Eight current and former UPS employees in Kentucky have filed a discrimination lawsuit against the shipping giant claiming they have faced racial discrimination, poor treatment and retaliation. The men also alleged that an effigy of a black UPS employee hung from the ceiling outside the manager’s office for four days.
The suit was filed in Fayette County Circuit Court in Lexington and includes three managers and the company as the defendants.
The men say they were punished more severely than white employees for “alleged workplace infractions.” Two of the employees were fired; two others resigned, which the lawsuit says constitutes “constructive discharge.”
The men are seeking unspecified damages from Atlanta-based UPS, which has a freight service center in central Kentucky.
Luke Morgan, the attorney for the men, said his clients tried to work out the issues with UPS, but the company “has given them the runaround.”
“You can’t make any sense of this,” Morgan said.
Susan Rosenberg, a spokeswoman for UPS, said the company disagrees with the allegations in the lawsuit and that all complaints were investigated.

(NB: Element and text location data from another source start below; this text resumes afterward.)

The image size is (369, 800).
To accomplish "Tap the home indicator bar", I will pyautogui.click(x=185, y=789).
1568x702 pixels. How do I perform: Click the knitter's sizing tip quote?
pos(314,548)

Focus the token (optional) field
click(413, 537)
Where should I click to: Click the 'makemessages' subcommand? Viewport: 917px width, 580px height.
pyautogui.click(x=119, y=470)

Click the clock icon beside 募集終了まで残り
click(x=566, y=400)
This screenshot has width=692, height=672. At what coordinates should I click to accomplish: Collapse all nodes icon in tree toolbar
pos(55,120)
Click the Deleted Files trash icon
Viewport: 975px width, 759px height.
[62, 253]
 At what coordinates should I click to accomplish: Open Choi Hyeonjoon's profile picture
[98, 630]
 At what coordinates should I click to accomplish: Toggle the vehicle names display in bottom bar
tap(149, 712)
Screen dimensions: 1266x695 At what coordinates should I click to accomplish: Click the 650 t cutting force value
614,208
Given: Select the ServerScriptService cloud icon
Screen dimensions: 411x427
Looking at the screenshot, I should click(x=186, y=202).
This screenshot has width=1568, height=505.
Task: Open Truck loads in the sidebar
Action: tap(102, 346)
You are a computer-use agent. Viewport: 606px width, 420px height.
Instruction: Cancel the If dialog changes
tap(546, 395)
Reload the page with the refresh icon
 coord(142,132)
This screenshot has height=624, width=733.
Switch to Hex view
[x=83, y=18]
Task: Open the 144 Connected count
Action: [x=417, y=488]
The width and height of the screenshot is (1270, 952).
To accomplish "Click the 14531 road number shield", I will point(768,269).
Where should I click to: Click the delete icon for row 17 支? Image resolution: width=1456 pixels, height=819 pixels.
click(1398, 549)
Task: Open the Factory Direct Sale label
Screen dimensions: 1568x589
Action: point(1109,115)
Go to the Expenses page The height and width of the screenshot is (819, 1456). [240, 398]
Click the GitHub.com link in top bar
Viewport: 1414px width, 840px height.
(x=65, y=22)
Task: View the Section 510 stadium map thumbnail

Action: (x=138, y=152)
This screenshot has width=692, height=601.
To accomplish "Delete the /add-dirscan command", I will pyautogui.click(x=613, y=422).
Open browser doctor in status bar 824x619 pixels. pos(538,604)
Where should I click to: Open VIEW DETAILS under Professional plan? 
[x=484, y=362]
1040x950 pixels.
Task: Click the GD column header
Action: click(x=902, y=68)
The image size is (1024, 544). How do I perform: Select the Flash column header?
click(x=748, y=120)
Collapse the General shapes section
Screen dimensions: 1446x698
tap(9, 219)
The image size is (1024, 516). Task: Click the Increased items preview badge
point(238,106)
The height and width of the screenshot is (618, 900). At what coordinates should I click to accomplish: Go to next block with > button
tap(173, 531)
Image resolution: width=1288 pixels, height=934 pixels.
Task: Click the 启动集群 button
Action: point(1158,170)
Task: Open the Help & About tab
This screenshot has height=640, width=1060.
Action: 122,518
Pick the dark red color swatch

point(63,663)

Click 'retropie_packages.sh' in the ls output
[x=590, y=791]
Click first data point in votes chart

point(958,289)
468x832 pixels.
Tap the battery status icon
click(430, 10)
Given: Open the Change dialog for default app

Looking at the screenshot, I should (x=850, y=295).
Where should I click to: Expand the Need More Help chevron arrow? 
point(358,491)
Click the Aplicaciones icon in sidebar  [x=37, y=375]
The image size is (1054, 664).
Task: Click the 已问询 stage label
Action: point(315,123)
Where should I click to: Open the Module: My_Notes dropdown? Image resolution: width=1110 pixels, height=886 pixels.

“We took it seriously,” Rosenberg said.
The employees, William Barber, Jeffrey D. Goree, John J. Hughes, David W. Young, Curtis A. Weathers, Lamont Brown, Glenn D. Jackson and Donald L. Ragland, said they “endured severe and pervasive comments, intimidation, ridicule and insults while working at UPS.”
Morgan said racially-based issues first popped up in the summer of 2008, when Barack Obama began his general election campaign for the presidency and resurfaced during his re-election campaign four years later. The lawsuit says that on Aug. 9, 2012, one of the managers made a dummy in a UPS uniform with a dark brown toboggan as a head and it hung from the ceiling until Aug. 13, 2012.
The dummy’s hands and one foot were tied to a ladder to demonstrate the “three points of contact” that employees should have when using a ladder. Twine was tied around the dummy’s neck and to the ceiling to “prevent the dummy from falling forward,” the lawsuit says UPS claimed.
In response to the dummy hanging, Rosenberg said it was for training purposes, even after someone wrote on the dummy “no hangings please”.
Other incidents noted in the lawsuit included black people being referenced as ‘jungle bunnies’ and remarks from other employees comparing black people to monkeys.